WRITTEN TASK =>
Reproduce the records below line for line, without changing anything.

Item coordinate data
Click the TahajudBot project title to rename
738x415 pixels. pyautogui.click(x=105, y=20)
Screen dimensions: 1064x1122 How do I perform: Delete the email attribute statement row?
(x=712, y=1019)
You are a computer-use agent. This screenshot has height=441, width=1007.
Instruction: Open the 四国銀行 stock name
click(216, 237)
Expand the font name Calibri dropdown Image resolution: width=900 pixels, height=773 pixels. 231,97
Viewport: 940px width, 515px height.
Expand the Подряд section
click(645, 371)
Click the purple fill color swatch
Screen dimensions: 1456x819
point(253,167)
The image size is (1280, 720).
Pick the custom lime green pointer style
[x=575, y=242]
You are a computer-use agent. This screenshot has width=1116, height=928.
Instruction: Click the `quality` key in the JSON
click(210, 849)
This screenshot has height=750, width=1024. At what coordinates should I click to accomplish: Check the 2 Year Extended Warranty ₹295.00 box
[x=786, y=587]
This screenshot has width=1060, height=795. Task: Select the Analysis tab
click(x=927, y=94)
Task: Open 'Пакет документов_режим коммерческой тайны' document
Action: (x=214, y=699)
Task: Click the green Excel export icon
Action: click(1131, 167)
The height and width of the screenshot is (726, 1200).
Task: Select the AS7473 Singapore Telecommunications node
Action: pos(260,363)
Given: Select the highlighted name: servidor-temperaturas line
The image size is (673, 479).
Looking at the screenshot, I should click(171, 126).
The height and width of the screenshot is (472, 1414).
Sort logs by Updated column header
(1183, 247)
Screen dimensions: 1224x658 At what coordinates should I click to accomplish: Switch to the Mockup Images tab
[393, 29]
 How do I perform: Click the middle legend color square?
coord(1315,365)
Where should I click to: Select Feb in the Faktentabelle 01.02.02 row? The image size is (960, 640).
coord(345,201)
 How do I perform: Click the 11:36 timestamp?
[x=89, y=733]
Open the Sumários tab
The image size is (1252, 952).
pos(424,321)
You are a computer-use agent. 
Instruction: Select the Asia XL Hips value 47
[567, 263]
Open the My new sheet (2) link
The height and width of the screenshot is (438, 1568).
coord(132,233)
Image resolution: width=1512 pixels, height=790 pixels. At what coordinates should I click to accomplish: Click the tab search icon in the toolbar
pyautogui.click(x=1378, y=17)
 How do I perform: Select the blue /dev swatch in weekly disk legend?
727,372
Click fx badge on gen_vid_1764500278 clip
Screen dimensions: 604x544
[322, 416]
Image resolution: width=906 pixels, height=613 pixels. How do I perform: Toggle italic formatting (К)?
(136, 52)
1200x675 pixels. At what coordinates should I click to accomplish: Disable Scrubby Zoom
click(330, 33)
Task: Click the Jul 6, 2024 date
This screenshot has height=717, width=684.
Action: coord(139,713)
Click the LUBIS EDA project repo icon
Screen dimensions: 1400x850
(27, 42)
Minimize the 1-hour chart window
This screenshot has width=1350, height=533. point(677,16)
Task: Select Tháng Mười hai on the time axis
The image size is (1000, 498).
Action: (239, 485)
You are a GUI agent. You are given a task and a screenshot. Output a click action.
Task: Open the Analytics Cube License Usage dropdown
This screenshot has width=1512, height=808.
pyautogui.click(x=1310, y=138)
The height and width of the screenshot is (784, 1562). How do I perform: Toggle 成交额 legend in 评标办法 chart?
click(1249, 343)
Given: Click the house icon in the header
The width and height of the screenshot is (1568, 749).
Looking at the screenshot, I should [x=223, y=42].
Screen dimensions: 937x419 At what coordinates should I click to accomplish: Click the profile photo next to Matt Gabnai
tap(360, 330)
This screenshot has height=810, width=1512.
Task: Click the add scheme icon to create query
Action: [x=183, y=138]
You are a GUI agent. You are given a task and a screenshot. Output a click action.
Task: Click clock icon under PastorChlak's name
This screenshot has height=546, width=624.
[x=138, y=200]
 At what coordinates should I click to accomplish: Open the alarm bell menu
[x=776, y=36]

SOLUTION TO THIS EXERCISE =>
Click the TahajudBot project title to rename
738x415 pixels. pyautogui.click(x=105, y=20)
Screen dimensions: 1064x1122 How do I perform: Delete the email attribute statement row?
(x=712, y=1019)
You are a computer-use agent. This screenshot has height=441, width=1007.
Instruction: Open the 四国銀行 stock name
click(216, 237)
Expand the font name Calibri dropdown Image resolution: width=900 pixels, height=773 pixels. 231,97
Viewport: 940px width, 515px height.
Expand the Подряд section
click(645, 371)
Click the purple fill color swatch
Screen dimensions: 1456x819
point(253,167)
The image size is (1280, 720).
Pick the custom lime green pointer style
[x=575, y=242]
You are a computer-use agent. This screenshot has width=1116, height=928.
Instruction: Click the `quality` key in the JSON
click(210, 849)
This screenshot has height=750, width=1024. At what coordinates should I click to accomplish: Check the 2 Year Extended Warranty ₹295.00 box
[x=786, y=587]
This screenshot has width=1060, height=795. Task: Select the Analysis tab
click(x=927, y=94)
Task: Open 'Пакет документов_режим коммерческой тайны' document
Action: (x=214, y=699)
Task: Click the green Excel export icon
Action: click(1131, 167)
The height and width of the screenshot is (726, 1200).
Task: Select the AS7473 Singapore Telecommunications node
Action: pos(260,363)
Given: Select the highlighted name: servidor-temperaturas line
The image size is (673, 479).
Looking at the screenshot, I should click(171, 126).
The height and width of the screenshot is (472, 1414).
Sort logs by Updated column header
(1183, 247)
Screen dimensions: 1224x658 At what coordinates should I click to accomplish: Switch to the Mockup Images tab
[393, 29]
 How do I perform: Click the middle legend color square?
coord(1315,365)
Where should I click to: Select Feb in the Faktentabelle 01.02.02 row? The image size is (960, 640).
coord(345,201)
 How do I perform: Click the 11:36 timestamp?
[x=89, y=733]
Open the Sumários tab
The image size is (1252, 952).
pos(424,321)
You are a computer-use agent. 
Instruction: Select the Asia XL Hips value 47
[567, 263]
Open the My new sheet (2) link
The height and width of the screenshot is (438, 1568).
coord(132,233)
Image resolution: width=1512 pixels, height=790 pixels. At what coordinates should I click to accomplish: Click the tab search icon in the toolbar
pyautogui.click(x=1378, y=17)
 How do I perform: Select the blue /dev swatch in weekly disk legend?
727,372
Click fx badge on gen_vid_1764500278 clip
Screen dimensions: 604x544
[322, 416]
Image resolution: width=906 pixels, height=613 pixels. How do I perform: Toggle italic formatting (К)?
(136, 52)
1200x675 pixels. At what coordinates should I click to accomplish: Disable Scrubby Zoom
click(330, 33)
Task: Click the Jul 6, 2024 date
This screenshot has height=717, width=684.
Action: coord(139,713)
Click the LUBIS EDA project repo icon
Screen dimensions: 1400x850
(27, 42)
Minimize the 1-hour chart window
This screenshot has width=1350, height=533. point(677,16)
Task: Select Tháng Mười hai on the time axis
The image size is (1000, 498).
Action: (239, 485)
You are a GUI agent. You are given a task and a screenshot. Output a click action.
Task: Open the Analytics Cube License Usage dropdown
This screenshot has width=1512, height=808.
pyautogui.click(x=1310, y=138)
The height and width of the screenshot is (784, 1562). How do I perform: Toggle 成交额 legend in 评标办法 chart?
click(1249, 343)
Given: Click the house icon in the header
The width and height of the screenshot is (1568, 749).
Looking at the screenshot, I should [x=223, y=42].
Screen dimensions: 937x419 At what coordinates should I click to accomplish: Click the profile photo next to Matt Gabnai
tap(360, 330)
This screenshot has height=810, width=1512.
Task: Click the add scheme icon to create query
Action: [x=183, y=138]
You are a GUI agent. You are given a task and a screenshot. Output a click action.
Task: Click clock icon under PastorChlak's name
This screenshot has height=546, width=624.
[x=138, y=200]
 At what coordinates should I click to accomplish: Open the alarm bell menu
[x=776, y=36]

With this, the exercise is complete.